Unlike the many others who have given themselves a buzzcut in lockdown, I wanted a curly crop to get rid of my damaged, leftover bleached ends. Who was my inspiration? Tia Mowry. Earlier this year, the former Sister, Sister actress started her natural hair journey by taking her shoulder-length curls to a super-short pixie cut. She said: "It was time. This is me. #selfcare isn't selfish." I felt that.
My new hair is stylish. It’s different. It’s made me unordinary. Before I was always afraid of looking "other," but now I’ve never been prouder to be "other." My hair routine now sparks joy; I’m enjoying my wash 'n' go and have discovered the products that work for me. I smooth on Curls Blueberry Bliss Leave-In Conditioner, followed by Moroccanoil Curl Defining Cream and Holy Curls Gel, to define my curls. I diffuse using my Dyson Supersonic Hairdryer, then add Olaplex No.7 Bonding Oil for shine. Then I puff my curls with my Afro pick. I’ve rediscovered the importance of deep conditioner, namely Shea Moisture Raw Shea Butter Deep Treatment Masque, and give my hair a spa treatment every Sunday. I wrap my mask-coated curls in plastic wrap and let them rest on a Slip Pure Silk Pillowcase every night. I’m also experimenting a lot with my personal style, accessories, and makeup.
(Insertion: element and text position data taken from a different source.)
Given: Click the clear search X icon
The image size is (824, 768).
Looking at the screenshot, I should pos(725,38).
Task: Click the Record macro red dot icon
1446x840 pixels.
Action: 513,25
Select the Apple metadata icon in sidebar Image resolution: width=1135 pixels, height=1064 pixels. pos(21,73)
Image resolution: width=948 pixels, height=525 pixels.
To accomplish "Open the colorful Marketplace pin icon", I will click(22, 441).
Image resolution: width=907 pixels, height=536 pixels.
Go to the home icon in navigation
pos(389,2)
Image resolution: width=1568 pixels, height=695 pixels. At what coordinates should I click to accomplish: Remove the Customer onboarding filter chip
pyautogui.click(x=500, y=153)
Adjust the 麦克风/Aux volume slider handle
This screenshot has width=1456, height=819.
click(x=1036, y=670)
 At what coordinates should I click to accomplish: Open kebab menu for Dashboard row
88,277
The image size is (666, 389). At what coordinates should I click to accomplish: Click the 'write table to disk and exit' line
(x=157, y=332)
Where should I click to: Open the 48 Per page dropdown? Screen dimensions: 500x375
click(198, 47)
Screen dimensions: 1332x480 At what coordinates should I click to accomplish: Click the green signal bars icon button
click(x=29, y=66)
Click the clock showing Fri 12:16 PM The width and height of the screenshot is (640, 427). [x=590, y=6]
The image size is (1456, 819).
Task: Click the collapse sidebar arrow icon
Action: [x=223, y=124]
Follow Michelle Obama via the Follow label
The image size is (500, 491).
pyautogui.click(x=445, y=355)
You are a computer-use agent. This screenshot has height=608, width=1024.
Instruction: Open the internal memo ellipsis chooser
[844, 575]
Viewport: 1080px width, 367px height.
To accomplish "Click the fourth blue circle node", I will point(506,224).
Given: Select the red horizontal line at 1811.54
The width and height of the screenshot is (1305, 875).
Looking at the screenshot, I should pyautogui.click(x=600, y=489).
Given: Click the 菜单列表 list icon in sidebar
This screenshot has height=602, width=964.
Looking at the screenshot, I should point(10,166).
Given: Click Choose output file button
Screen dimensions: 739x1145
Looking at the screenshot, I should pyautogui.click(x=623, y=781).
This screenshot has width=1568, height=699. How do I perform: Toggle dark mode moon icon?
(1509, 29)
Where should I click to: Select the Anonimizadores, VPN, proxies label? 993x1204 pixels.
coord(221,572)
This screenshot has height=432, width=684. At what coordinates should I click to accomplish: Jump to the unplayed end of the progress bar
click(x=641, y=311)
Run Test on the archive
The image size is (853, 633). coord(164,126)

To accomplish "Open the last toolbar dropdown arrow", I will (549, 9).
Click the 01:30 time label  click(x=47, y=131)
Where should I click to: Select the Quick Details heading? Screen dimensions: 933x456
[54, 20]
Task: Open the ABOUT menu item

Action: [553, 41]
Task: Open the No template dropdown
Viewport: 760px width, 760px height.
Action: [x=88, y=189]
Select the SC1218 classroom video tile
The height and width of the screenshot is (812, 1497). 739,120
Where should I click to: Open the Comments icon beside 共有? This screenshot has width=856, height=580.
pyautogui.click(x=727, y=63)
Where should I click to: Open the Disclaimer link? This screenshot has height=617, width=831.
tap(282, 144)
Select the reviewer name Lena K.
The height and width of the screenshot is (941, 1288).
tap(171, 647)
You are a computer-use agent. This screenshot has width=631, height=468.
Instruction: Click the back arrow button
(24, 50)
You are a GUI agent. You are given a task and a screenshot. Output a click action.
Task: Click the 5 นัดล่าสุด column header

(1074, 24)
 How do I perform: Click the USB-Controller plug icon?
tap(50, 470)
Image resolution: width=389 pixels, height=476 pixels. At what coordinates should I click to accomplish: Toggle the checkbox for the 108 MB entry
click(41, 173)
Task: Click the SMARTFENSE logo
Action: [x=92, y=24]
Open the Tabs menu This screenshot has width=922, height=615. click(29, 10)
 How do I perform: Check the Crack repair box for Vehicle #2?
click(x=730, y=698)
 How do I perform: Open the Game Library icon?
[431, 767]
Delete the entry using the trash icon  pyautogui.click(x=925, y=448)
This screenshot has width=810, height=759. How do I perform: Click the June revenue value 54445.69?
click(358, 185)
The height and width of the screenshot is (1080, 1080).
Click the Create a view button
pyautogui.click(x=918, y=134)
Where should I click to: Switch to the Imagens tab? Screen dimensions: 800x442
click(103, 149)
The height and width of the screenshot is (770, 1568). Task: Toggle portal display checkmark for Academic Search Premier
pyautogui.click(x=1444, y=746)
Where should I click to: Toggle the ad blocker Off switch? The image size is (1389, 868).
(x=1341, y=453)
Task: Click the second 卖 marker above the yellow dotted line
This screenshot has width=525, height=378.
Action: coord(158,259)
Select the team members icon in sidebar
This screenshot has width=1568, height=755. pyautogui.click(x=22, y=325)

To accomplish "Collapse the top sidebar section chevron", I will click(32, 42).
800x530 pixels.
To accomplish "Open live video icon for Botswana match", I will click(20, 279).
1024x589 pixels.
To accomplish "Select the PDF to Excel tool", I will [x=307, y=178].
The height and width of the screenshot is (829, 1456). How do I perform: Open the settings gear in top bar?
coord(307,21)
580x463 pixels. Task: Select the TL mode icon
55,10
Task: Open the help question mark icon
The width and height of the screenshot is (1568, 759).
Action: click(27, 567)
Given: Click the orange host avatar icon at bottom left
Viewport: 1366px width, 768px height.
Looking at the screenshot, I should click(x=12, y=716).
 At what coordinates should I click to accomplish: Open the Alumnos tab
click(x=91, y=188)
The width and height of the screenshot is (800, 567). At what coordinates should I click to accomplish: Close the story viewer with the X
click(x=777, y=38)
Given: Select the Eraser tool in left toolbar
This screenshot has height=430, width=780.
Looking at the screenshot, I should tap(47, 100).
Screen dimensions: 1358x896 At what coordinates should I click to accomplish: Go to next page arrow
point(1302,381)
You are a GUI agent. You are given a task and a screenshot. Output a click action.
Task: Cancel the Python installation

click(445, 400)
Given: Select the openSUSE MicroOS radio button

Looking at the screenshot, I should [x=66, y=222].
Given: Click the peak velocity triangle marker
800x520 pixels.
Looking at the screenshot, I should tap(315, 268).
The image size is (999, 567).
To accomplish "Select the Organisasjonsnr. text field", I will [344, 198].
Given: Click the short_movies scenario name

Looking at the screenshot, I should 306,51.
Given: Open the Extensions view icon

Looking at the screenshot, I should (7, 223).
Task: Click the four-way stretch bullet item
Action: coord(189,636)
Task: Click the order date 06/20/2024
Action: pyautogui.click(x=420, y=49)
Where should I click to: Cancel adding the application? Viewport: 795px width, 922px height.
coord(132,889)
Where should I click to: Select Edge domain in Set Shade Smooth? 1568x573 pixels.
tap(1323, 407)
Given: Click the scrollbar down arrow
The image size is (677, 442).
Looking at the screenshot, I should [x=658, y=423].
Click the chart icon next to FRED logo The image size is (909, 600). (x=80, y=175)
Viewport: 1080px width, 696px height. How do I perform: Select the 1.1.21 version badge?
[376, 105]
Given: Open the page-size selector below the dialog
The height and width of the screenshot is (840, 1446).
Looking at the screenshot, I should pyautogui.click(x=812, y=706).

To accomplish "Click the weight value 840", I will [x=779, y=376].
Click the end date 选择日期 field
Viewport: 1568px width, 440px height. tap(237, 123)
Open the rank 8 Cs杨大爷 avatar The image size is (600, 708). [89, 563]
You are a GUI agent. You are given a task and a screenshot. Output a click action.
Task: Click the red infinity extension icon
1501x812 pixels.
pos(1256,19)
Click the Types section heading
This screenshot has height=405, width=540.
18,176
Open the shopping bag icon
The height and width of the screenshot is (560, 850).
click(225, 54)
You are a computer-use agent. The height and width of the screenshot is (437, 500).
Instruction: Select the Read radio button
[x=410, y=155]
For me, the big chop was long overdue, but the coronavirus crisis gave me the extra push I needed. I’ve received so many compliments on my hair since I cut it. People have messaged asking whether I had a stylist break social-distancing rules to cut it for me. I’ve also had friends asking if I can cut their hair when the mandate is lifted. I'm not a stylist but I had no idea my haircut would be such a success; it was down to luck. Perhaps if hair salons had remained open and lockdown hadn't happened, I would have chickened out at the very last minute.
I was looking forward to 2020 as the start of a fresh new decade, yet it has begun in a way that none of us could have predicted or prepared for. Coronavirus has caused great hurt and distress, and many people are feeling anxious about the future. But if there’s one positive thing I can take from this experience, it's that it has given me the time and opportunity to embrace my true self, let go of my past trauma, and practice self-care. I’ve said goodbye to the straighteners, the curlers, the DIY keratin treatments. I’m reclaiming my time and investing in the woman I want to be: a woman who loves and appreciates herself inside and out. My hair is my crown and I finally feel myself again.